Afghanistan's first all-female orchestra Zohra visits the UK
Five years ago, a unique all-female orchestra was formed in Afghanistan, a nation where only a few years previously music had been outlawed and women barred from education. Now Zohra is visiting the UK for the first time.
No-one claims that in Afghanistan, the Taliban influence has been rooted out entirely. Violence continues. But two decades ago, the Afghanistan National Institute of Music would have been unthinkable.
ANIM was founded in 2008, with international support, to bring music education to young Afghans. Not long before that, the Afghan capital Kabul had finally been wrenched from the grasp of the fundamentalist Sunni Muslim Taliban.
In the Taliban years, music - once a thriving and rich part of Afghan culture, admired around the world - had all but disappeared.
Today in Kabul, ANIM teaches music skills to some 250 young people, both male and female. That figure is about to rise to 320 and there are plans to expand to cities such as Herat, Mazar-e Sharif and Jalalabad.
About 70% of the young people at the institute come from disadvantaged backgrounds - some used to work the streets selling vegetables, plastic bags or chewing gum to support their families. Ages range from 12 to around 20.
But five years ago, ANIM founder by Dr Ahmad Sarmast was urged to start a new project specifically to benefit girls.
"One of our students told me we needed a group of four or five girls to play pop music," he says. "I liked the idea but almost at once it became clear most of the girls at ANIM wanted to join. Suddenly we were talking about a full orchestra.
"For Afghanistan it was a new world.

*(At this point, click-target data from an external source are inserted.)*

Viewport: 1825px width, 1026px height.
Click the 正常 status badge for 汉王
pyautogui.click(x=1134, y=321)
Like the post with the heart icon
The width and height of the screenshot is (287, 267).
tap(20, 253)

It wasn't just that the Taliban had made it impossible to perform or listen to music - the whole position of women in society was one of total repression."
The orchestra was named Zohra after a Persian goddess of music. Dr Sarmast is delighted it's making a name for itself elsewhere. "But above all it sends a message of gender equality to other Afghans.
"Zohra creates a lovely sound but also it's a symbol of the freedom of Afghan women. This is the message we take around the world."
There are around 100 female students at ANIM, 23 of whom have come to Britain. Their numbers will be doubled when they play in concert with the London-based Orchestra of St John's and others. Instruments they've brought with them include the sarod, the rubab, tabla drums and the dutar.
The music performed is a combination of traditional Afghan music and western classical. For instance, their new arrangement of Greensleeves contains attractive new instrumentation probably not envisaged by Ralph Vaughan Williams in 1934.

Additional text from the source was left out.